Joint 52nd Northeastern Annual Section / 51st North-Central Annual Section Meeting - 2017

Paper No. 1-1
Presentation Time: 8:00 AM

THE NEWBERRY-WHITTLESEY CONTROVERSY: A DECADES-LONG BITTER FEUD WITH CHARGES OF ABSENTEEISM, PLAGIARISM, AND NOT BEING A PALEONTOLOGIST, AND A DISPUTE OVER THE AGE AND CORRELATION OF THE CLEVELAND SHALE


HANNIBAL, Joseph T., Cleveland Museum of Natural History, 1 Wade Oval Drive, Cleveland, OH 44106, jhannibal@cmnh.org

In 1869 a bitter decades-long feud broke out between two former friends, geologist and medical doctor John Strong Newberry (1822–1892), and geologist, engineer, and former army officer Colonel Charles Whittlesey (1806–1886), beginning with the naming of Newberry as State Geologist for Ohio, a position that both had lobbied for. The two protagonists had much in common, including their views of glaciation (both have glacial features named for them), but also had different geological backgrounds, interests, and talents. A breezy 1869 newspaper account of Newberry’s appointment in a Cleveland newspaper must have particularly annoyed Whittlesey. Whittlesey criticized Newberry for working at Columbia in New York City while remaining the state geologist in Ohio, but Newberry “resolved” that issue by maintaining a Cleveland address and long-distance marriage while he “worked 6 hours a week” for Columbia. Newberry was also criticized for plagiarizing a geological map of Ohio, a claim with some merit. Newberry criticized Whittlesey for not being a paleontologist (true) and not being a good geologist (false).

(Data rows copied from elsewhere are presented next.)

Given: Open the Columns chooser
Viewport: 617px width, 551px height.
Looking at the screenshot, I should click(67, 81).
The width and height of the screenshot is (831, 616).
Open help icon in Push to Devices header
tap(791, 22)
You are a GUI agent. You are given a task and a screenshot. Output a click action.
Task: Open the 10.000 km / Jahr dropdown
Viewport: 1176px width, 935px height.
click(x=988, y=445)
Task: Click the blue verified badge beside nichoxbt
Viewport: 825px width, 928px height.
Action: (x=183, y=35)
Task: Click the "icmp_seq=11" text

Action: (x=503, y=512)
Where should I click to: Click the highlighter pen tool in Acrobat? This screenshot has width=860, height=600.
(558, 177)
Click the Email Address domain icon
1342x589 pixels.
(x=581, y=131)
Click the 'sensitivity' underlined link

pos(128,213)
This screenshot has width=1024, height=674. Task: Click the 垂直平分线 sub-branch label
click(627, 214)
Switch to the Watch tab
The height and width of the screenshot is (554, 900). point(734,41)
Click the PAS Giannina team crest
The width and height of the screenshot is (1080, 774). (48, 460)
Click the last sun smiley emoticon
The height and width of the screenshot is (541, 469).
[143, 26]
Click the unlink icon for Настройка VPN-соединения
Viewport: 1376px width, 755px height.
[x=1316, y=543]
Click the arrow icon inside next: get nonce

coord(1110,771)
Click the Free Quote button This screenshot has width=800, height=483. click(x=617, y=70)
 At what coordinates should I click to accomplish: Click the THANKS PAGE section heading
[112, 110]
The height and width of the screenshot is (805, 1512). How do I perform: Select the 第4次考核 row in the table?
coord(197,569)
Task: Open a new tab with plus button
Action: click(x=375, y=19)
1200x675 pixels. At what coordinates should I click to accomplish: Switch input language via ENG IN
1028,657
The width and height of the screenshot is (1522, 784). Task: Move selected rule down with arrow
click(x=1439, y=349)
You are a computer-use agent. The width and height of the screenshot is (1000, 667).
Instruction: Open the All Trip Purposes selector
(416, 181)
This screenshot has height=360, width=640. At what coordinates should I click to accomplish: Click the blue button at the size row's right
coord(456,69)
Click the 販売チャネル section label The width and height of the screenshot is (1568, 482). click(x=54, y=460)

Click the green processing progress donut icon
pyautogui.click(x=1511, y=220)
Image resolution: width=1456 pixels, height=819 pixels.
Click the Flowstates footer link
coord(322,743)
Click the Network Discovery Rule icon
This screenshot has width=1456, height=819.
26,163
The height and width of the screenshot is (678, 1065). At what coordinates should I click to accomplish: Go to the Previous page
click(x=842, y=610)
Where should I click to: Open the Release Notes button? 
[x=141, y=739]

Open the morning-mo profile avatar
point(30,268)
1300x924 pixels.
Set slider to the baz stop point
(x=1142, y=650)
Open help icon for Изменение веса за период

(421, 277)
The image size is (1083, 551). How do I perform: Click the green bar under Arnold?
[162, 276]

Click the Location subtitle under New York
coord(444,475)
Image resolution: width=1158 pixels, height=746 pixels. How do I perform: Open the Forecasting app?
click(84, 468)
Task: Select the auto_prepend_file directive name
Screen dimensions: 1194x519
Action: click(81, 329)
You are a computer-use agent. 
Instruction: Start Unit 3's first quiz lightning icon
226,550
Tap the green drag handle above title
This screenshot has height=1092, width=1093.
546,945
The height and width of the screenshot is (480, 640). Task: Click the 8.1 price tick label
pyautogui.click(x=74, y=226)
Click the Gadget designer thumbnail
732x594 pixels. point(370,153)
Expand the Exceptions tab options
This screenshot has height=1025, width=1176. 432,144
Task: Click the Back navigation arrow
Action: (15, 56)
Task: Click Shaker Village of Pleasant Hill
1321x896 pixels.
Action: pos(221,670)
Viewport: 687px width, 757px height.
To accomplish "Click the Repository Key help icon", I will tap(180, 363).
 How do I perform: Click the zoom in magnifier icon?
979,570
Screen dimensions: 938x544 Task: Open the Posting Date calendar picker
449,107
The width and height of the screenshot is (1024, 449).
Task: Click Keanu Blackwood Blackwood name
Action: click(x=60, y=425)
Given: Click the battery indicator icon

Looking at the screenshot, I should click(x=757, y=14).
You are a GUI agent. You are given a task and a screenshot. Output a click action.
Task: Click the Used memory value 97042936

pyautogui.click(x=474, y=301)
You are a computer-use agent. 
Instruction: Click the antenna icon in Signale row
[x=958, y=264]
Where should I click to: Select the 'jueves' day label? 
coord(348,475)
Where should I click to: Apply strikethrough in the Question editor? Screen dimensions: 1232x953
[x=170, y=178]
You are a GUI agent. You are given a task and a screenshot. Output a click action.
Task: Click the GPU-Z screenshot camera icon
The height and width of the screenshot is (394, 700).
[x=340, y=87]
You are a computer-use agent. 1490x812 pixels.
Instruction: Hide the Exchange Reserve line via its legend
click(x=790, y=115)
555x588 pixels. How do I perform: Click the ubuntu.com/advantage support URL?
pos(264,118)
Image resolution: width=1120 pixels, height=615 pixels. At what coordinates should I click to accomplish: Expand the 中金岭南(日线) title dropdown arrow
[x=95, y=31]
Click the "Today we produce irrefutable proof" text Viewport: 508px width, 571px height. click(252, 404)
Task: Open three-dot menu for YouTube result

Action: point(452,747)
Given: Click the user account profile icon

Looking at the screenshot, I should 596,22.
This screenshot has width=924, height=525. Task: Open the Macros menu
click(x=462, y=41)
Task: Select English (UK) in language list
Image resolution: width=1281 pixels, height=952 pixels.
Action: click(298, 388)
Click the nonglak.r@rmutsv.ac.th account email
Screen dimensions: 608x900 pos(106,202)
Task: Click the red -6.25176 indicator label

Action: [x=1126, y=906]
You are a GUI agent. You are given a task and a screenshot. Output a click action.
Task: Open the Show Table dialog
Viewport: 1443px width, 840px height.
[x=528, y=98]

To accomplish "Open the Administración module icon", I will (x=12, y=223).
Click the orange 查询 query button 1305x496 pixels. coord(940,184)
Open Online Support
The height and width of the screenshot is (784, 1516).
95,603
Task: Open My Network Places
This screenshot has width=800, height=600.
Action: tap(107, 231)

Another major argument revolved around the age and correlation of the Cleveland Shale. Whittlesey correlated it with New York units such as the Hamilton and Marcellus, and noted the Cleveland’s equivalence to the black shale in mid-and southern Ohio, whereas Newberry insisted that it was Carboniferous and that it did not correlate with the Ohio Shale in southern Ohio. Neither was correct about the exact assignment of the Cleveland, but Whittlesey was correct about its equivalence to the black shales of southern Ohio. Newberry maintained a Carboniferous age for the Cleveland to the end, including in his 1889 monograph on fossil fish. Ironically Newberry utilized fossils in this incorrect assignment.

This extended controversy did not reflect well upon its participants, and this, particularly writings of Whittlesey such as the pamphlet “Paleontology and the moral sense,” caused great damage to the survey. Animosity between Whittlesey and Newberry, however, did little to diminish the amount of work produced by these two important, astute, and highly energetic figures. Both are buried in Cleveland’s Lake View Cemetery, on opposite sides of the stream that bisects the cemetery, but near geological features that they studied.